= John-Paul Kaplan =

John-Paul Kaplan (born September 19, 1982), is an American record producer, composer and pianist.

== Early life ==
He was born to Slovak parents, Julius and Rozalia Kaplan on September 19, 1982. His interest in music was evident since his early childhood. He first started playing the organ at age five, then the piano at age seven.

John-Paul attended Northridge Prep High School where he accompanied the schools' musicals and drama productions. He continued studying classical music under the direction of Doreen Sterba DeZur. He was an outstanding pianist for his age, achieving top honors on the music competition circuit nationwide. He then studied biology, chemistry, and genetics at Elmhurst College.

==Career==
In 2006, John-Paul founded Messenger Productions and Keys of Time Music. In that same year, Messenger Productions released his first album, "This Is The Day". It is a collection of captivating, uplifting, and inspiring hymns that people are familiar with.

"This Is The Day" won the Unity Award for Best Instrumental Album of the Year. The Unity Awards are given by the UCMVA. (The United Catholic Music Video Association) He was also nominated for Best New Artist of the Year and his song "Reflections of Prayer" was nominated as Best Song of the Year.

His next album released by Keys of Time Music was "My Favorite Piano, Volume 1". This album includes well loved piano classics arranged with modern touch and flair. It was nominated by the UCMVA for The Best Instrumental Album of the Year.

****************

### TASKS TO PERFORM
1/ List the subjects the John-Paul Kaplan biography says he studied at Elmhurst College.
2/ Pick up the John-Paul Kaplan biography after its last sentence and keep writing it.
None of the entries are needed here.

****************

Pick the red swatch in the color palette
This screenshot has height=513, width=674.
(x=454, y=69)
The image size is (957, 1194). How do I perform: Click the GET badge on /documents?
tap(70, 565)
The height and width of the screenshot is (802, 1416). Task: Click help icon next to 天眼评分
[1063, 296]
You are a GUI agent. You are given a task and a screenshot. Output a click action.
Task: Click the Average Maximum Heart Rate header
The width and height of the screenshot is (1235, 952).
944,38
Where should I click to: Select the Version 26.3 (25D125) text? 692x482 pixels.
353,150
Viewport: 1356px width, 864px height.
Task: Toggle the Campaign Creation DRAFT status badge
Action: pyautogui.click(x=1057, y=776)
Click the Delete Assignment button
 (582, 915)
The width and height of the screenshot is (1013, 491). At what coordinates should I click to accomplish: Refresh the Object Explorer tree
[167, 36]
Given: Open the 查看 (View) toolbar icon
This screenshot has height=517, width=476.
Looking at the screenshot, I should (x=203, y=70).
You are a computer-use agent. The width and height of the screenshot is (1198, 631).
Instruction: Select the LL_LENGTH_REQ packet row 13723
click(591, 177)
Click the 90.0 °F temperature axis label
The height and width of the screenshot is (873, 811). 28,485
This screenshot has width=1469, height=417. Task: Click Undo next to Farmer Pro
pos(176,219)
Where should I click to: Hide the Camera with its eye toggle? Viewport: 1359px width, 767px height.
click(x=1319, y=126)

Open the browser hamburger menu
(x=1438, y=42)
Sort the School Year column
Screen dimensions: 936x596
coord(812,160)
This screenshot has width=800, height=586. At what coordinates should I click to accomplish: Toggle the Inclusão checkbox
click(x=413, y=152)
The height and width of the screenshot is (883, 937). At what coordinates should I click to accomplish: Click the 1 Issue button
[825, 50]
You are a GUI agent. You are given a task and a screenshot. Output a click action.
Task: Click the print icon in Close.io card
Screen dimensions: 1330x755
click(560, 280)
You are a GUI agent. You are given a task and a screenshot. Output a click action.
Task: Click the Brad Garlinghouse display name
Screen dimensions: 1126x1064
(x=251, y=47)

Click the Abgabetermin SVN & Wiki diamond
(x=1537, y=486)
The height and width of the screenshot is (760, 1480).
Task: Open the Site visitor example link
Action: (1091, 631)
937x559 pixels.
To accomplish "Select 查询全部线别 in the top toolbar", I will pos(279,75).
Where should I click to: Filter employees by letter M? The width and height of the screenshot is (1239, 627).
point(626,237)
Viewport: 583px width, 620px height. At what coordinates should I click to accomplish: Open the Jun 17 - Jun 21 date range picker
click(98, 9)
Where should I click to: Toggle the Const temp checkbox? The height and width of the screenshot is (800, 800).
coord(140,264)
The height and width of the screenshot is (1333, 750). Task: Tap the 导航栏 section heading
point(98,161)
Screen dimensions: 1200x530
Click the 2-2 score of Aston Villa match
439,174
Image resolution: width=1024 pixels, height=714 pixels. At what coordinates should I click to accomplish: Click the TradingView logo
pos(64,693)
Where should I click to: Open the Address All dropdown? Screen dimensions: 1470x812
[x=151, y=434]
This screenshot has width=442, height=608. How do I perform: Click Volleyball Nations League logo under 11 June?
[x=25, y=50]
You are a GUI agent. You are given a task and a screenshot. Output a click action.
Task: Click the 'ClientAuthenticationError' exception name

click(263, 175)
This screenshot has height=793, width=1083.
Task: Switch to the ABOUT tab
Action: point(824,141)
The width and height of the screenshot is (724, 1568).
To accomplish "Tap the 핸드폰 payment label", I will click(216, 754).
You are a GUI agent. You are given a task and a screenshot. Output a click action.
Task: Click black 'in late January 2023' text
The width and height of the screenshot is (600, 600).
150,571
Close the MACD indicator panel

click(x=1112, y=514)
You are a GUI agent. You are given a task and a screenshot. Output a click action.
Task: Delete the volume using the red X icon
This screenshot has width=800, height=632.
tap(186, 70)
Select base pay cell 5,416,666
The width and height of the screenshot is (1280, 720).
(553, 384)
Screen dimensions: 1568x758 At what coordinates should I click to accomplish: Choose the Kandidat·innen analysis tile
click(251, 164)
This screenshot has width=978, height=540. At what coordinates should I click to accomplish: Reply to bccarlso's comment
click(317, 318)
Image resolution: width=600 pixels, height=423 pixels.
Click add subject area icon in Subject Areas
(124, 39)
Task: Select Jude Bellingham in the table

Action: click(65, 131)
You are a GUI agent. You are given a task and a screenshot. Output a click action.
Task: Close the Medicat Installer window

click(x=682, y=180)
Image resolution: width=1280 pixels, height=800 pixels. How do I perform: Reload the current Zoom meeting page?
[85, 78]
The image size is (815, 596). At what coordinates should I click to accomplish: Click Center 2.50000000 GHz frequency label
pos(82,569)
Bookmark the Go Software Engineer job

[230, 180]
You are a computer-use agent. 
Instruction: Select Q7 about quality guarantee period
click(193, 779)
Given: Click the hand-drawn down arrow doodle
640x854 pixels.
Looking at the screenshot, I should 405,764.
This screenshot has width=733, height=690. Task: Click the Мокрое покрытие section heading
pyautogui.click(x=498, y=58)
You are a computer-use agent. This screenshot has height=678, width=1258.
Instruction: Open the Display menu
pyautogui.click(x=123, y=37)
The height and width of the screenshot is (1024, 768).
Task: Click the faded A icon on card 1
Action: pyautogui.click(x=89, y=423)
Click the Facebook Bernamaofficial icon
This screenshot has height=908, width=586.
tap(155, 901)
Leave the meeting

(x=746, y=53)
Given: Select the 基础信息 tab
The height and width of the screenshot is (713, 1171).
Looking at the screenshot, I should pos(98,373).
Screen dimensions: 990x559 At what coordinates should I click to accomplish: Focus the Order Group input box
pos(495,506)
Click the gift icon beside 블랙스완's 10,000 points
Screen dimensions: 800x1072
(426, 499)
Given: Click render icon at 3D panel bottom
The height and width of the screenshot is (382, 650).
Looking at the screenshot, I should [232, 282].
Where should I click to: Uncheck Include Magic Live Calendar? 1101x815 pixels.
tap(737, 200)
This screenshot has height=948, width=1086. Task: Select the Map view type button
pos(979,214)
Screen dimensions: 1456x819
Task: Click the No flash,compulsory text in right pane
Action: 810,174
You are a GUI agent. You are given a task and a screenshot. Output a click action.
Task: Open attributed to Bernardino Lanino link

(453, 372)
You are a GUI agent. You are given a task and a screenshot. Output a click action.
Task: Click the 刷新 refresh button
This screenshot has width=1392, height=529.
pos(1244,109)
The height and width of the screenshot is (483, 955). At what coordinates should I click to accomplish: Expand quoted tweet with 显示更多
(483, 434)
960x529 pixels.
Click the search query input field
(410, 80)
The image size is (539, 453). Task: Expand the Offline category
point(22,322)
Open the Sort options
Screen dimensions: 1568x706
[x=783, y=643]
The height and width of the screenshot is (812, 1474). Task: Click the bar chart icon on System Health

****************

### OUTPUTS IN ORDER
1/ Biology, chemistry, and genetics.

2/
John-Paul performs and arranges all of his own music. His musical arrangements are fun and entertaining, receiving rave reviews worldwide. His music is considered by many to be like that of Roger Williams, Peter Nero, and Liberace.

He is a voting member of the Recording Academy, the Songwriters Guild, the National Music Association, and the Catholic Association of Musicians. Recently, he was distinguished as an International Recording Artist by Kawai Musical Instruments International. His music is distributed worldwide by Heartbeat Records.

== Personal life ==
Currently, John-Paul is working on new albums and is busy with concerts and appearances worldwide.
He is an active participant committed to many important causes, including the support of pro-life causes and music education in schools. He speaks several languages including Spanish, Italian, Slovak, Czech, and Polish. In his free time, John-Paul enjoys culinary arts, sailing, basketball, traveling, and aviation.